Eason defers payment of Christmas bonus

Management says money may be paid next year if deal to cut costs is reached with staff

Eason made a profit of €2.6 million in the year to the end of January 2013 compared with a loss of €5.3 million in the previous 12 months .Photograph: Dara Mac Dónaill/The Irish Times

Eason made a profit of €2.6 million in the year to the end of January 2013 compared with a loss of €5.3 million in the previous 12 months .Photograph: Dara Mac Dónaill/The Irish Times

 


Irish retailer Eason and Son Ltd has deferred paying over 800 staff their Christmas bonus as the company pushes to reduce its cost base by €2.5 million.

The bonus was due to be paid to all staff that joined the company prior to 2011. This equates to about 80 per cent of its 1,000 employees and is worth almost one week’s wages to employees.


Consultative process
In a statement Eason said it had begun a “consultative process,” with its staff earlier this year about this new cost-savings round but an agreement has yet to be reached. The company previously reduced its annual costs by €6.1 million between 2011 and 2012.

Eason said in a statement said it had “pursued all viable cost adjustment opportunities and has significantly restructured a number of areas . . . The company believes the remaining costs savings required can only be delivered through a reduction in labour costs.

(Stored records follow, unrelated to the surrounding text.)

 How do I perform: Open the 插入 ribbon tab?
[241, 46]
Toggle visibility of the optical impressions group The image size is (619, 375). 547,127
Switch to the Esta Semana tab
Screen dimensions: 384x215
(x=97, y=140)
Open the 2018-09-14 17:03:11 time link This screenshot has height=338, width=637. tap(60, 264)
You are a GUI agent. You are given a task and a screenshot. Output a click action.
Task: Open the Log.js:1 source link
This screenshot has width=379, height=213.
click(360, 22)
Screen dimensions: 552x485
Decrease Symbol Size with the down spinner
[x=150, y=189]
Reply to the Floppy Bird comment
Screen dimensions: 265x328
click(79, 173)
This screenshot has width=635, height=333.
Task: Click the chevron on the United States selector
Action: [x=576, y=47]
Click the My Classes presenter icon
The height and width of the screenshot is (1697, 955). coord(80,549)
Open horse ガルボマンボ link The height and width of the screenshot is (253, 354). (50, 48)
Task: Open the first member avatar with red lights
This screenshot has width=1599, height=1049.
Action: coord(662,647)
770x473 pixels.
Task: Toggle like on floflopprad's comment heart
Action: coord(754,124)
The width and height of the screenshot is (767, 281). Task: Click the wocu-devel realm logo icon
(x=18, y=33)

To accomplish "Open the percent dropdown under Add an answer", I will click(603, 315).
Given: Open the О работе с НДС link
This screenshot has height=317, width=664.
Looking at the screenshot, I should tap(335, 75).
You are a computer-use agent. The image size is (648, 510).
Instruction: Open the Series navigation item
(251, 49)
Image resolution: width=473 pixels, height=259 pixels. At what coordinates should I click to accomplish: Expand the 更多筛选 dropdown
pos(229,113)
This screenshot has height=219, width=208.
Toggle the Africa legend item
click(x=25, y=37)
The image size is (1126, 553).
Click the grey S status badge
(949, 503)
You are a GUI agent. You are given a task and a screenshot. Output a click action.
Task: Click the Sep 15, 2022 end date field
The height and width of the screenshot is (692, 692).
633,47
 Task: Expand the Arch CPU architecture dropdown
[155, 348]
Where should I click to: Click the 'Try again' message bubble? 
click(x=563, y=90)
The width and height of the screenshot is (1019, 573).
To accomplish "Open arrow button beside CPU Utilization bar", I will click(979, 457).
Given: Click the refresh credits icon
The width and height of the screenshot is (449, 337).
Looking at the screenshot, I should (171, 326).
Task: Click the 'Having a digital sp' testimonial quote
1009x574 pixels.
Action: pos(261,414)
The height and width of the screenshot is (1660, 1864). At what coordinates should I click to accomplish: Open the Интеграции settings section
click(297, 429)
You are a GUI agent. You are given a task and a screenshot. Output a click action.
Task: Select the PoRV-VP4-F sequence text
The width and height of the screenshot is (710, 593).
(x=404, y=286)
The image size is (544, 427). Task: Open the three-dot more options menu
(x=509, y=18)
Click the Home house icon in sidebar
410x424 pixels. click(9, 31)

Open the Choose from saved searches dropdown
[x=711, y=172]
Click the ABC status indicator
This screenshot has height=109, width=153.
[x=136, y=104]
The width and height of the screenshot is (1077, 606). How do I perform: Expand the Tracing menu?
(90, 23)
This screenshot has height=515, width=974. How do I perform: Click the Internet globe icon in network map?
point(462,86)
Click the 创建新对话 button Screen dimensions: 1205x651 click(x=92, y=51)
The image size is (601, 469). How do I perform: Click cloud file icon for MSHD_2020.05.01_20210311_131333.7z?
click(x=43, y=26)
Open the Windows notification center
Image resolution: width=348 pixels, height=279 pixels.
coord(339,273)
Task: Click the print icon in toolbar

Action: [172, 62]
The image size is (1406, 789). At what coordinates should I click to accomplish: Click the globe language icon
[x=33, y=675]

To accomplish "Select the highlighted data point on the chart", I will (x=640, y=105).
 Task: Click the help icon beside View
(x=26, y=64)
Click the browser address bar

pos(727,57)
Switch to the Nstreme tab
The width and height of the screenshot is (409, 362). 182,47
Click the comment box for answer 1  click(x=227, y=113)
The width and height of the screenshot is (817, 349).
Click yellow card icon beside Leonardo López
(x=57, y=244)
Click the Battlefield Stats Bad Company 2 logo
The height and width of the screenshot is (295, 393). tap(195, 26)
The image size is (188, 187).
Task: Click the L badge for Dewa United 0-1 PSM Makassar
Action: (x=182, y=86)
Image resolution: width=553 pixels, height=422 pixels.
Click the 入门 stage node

“As all possible savings and terms and conditions will form part of negotiations, including savings related to the company’s Christmas bonus, it has been decided to defer the payment of this year’s bonus, pending the outcome of this process,” it said.

Eason said it would pay staff their Christmas 2013 bonus at a later date if agreement was reached with its employees on cost reductions.

In a recent email to staff Siptu industrial official Graham Macken accepted that Eason was under financial pressure.

‘Unfair’
“It would be unfair to mislead members by not acknowledging that the picture is certainly not good and that there has been a clear outline of the necessity to consider options to return the business to a stable financial position,” Mr Macken said. Talks between Eason and its staff representatives are ongoing.

Mr Macken has told Eason employees that some of its proposals during negotiations were “unacceptable”. He did not return calls for further comment yesterday. Eason made a profit of €2.6 million in the year to the end of January 2013 compared with a loss of €5.3 million in the previous 12 months.

Its 239 shareholders recently approved a plan to split its properties into a separate legal entity to facilitate future property and or trade disposals.